THE EXERCISE
Return every line of the material that contains the string "value". Case counts.

○ ○ ○ ○

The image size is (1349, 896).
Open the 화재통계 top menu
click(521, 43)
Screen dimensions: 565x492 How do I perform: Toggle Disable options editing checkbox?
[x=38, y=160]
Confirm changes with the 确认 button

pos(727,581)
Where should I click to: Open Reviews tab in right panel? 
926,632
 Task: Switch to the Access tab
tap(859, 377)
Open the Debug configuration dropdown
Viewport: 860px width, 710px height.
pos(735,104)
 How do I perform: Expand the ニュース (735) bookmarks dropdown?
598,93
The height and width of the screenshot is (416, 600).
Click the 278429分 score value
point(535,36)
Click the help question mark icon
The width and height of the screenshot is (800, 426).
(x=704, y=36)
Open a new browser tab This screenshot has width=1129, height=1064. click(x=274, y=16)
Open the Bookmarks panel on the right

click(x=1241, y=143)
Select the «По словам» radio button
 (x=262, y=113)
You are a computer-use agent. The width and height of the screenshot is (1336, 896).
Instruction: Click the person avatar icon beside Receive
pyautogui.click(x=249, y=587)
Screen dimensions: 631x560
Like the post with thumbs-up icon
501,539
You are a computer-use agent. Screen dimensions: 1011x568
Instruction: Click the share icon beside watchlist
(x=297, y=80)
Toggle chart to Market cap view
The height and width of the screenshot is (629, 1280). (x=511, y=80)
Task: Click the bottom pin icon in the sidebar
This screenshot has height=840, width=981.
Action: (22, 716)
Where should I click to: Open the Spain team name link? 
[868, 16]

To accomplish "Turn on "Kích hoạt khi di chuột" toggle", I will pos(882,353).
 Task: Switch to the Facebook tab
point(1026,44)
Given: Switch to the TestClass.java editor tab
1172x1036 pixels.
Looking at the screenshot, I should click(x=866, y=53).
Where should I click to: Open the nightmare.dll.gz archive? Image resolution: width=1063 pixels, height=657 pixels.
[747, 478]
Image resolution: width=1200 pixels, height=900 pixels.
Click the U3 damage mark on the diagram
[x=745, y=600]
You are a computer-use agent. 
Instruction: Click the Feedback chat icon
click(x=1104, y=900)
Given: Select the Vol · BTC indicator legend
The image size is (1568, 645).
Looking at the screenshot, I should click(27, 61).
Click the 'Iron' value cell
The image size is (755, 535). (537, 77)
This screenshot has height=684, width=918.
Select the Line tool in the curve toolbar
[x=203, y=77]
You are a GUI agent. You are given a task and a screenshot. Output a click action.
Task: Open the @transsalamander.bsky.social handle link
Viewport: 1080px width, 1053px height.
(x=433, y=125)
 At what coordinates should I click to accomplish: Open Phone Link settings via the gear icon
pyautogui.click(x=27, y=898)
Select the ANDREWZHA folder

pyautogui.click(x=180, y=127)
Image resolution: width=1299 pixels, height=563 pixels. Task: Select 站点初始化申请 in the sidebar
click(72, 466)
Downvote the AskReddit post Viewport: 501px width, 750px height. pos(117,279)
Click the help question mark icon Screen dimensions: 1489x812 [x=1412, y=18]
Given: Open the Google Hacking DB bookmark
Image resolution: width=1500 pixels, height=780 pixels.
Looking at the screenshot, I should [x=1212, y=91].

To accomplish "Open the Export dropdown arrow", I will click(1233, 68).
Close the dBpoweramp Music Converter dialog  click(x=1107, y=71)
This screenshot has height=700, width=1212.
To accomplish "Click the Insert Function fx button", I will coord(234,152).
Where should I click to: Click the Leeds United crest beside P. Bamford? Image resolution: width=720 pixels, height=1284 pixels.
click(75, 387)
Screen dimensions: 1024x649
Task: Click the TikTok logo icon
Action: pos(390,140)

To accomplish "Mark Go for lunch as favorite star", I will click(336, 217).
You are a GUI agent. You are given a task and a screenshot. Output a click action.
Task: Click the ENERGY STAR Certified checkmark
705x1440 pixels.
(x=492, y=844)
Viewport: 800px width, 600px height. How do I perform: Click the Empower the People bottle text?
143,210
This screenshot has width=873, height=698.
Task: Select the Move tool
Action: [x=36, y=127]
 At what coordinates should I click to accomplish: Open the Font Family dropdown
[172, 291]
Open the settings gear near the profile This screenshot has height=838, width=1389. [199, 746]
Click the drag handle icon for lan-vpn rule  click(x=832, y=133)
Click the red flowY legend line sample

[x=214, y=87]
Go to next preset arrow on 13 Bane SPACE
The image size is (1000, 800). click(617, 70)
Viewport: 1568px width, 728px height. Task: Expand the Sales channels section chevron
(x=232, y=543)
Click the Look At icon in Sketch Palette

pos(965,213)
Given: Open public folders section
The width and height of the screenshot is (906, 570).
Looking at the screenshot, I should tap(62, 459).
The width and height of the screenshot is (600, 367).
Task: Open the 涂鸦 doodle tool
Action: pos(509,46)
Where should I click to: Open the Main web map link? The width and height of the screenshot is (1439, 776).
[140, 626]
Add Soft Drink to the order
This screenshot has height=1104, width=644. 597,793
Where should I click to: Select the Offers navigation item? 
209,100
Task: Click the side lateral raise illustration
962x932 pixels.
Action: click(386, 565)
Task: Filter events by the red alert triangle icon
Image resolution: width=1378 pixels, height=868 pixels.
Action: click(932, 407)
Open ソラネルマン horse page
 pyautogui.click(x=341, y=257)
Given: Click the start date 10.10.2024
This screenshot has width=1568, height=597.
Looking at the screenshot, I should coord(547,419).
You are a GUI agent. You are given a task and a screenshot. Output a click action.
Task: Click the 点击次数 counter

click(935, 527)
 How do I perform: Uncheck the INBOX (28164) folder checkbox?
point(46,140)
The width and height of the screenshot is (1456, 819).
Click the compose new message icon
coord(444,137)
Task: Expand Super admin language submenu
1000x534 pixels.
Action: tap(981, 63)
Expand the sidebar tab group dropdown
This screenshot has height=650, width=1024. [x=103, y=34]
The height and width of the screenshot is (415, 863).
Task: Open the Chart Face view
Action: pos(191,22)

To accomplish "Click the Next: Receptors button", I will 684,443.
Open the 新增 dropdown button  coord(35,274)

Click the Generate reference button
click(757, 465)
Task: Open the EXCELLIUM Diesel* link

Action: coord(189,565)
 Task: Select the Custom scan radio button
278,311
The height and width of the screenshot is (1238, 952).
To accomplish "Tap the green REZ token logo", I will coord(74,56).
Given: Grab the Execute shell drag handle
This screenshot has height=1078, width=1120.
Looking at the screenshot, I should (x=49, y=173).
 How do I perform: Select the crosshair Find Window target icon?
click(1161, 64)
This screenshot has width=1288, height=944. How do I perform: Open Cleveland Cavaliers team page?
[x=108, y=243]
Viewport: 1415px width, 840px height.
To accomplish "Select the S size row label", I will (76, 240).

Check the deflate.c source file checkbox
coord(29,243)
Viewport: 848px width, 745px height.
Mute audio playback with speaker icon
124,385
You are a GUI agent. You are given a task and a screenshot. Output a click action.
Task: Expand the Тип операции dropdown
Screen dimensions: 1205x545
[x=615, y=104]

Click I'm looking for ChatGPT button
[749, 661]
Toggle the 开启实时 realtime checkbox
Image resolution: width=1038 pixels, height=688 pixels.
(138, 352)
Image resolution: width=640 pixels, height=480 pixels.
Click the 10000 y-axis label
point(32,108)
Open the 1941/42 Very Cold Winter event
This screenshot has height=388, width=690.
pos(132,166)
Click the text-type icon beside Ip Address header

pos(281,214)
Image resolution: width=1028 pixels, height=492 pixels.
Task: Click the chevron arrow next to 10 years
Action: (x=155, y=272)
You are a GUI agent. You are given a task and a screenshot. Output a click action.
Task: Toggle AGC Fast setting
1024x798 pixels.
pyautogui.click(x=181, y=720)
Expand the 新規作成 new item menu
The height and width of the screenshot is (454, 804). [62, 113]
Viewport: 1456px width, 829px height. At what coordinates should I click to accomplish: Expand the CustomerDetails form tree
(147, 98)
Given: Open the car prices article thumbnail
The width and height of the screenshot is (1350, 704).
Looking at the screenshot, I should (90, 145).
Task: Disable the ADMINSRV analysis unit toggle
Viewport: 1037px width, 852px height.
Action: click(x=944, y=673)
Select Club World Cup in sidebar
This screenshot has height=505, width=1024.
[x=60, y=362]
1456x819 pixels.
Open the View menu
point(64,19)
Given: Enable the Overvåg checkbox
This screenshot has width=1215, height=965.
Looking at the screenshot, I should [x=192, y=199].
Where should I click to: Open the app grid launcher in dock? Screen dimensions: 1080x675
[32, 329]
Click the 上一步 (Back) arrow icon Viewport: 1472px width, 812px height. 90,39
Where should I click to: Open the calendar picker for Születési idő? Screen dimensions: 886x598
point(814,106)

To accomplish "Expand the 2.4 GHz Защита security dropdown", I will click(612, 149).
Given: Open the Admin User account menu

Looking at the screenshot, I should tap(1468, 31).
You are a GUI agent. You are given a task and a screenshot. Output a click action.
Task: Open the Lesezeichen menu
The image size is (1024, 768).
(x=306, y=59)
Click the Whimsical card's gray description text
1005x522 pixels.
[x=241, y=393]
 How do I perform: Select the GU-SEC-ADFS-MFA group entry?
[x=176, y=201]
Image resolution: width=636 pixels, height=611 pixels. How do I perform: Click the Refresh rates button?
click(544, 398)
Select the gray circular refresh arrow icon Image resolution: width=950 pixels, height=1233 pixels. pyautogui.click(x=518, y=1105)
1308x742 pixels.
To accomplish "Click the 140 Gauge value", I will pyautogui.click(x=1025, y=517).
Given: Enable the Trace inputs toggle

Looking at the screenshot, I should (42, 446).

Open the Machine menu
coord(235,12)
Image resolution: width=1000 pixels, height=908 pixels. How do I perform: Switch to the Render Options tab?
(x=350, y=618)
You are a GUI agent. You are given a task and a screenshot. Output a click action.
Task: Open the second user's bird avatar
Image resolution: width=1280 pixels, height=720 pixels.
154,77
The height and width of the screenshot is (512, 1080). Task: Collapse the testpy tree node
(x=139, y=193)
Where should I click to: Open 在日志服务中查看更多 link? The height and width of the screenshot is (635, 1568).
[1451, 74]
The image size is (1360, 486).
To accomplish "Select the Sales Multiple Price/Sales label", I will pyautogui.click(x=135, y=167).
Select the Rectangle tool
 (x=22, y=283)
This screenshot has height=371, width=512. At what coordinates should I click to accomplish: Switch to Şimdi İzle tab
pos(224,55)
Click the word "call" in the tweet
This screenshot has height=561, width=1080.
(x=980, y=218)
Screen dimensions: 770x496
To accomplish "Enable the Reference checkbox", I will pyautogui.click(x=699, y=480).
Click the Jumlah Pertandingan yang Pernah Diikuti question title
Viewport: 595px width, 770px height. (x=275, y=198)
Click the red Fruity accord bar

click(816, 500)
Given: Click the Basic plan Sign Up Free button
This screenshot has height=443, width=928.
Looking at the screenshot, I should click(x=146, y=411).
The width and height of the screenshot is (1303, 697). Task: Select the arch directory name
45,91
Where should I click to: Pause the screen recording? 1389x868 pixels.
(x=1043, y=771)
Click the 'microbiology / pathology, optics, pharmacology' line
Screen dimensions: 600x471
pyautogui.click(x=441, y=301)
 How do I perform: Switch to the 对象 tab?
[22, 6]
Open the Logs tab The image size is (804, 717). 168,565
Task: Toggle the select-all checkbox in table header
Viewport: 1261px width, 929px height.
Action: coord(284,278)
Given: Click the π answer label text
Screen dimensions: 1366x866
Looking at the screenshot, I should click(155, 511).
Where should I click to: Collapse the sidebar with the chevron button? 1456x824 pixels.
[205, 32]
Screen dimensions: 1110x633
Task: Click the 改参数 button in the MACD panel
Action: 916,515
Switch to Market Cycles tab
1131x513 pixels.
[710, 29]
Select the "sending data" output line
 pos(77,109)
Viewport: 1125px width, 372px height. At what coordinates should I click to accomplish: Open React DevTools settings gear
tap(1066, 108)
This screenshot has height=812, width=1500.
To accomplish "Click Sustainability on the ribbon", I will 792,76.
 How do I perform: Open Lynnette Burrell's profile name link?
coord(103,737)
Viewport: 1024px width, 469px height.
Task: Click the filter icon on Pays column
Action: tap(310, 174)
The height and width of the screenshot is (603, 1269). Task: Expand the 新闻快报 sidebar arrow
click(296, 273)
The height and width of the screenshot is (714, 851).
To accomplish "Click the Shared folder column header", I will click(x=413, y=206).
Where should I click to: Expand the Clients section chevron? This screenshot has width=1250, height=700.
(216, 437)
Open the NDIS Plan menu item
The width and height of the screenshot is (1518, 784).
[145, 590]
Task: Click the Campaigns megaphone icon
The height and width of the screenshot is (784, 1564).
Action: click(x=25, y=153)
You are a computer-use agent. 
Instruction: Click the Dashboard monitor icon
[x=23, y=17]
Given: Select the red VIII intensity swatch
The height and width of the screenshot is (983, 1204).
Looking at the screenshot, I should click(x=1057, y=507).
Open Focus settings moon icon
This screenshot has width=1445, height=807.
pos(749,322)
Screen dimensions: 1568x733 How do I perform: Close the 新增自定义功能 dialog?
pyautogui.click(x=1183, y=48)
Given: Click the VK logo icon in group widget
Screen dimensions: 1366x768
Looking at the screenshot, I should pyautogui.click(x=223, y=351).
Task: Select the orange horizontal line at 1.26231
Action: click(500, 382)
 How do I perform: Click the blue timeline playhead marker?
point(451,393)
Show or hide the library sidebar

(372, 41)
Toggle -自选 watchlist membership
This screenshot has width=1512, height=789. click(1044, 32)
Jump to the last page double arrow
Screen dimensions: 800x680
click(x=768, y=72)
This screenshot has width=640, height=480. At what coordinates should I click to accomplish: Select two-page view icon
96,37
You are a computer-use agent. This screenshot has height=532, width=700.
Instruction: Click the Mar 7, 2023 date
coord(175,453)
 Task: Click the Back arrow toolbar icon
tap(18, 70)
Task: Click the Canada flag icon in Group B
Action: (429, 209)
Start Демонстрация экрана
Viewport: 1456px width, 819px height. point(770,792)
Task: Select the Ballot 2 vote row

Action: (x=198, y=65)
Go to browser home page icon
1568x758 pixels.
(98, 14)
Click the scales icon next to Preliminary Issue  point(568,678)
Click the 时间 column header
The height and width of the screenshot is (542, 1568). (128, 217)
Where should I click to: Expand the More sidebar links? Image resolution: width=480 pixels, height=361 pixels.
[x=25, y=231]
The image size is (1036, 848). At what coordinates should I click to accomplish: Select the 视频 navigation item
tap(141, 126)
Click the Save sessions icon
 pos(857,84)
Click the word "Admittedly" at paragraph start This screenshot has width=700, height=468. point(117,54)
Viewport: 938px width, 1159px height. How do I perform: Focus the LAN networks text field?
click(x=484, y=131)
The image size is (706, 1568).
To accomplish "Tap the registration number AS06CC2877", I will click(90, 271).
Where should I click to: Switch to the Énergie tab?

○ ○ ○ ○

SOLUTION TO THE EXERCISE
Click the 278429分 score value
Click the 'Iron' value cell
To accomplish "Click the 140 Gauge value", I will pyautogui.click(x=1025, y=517).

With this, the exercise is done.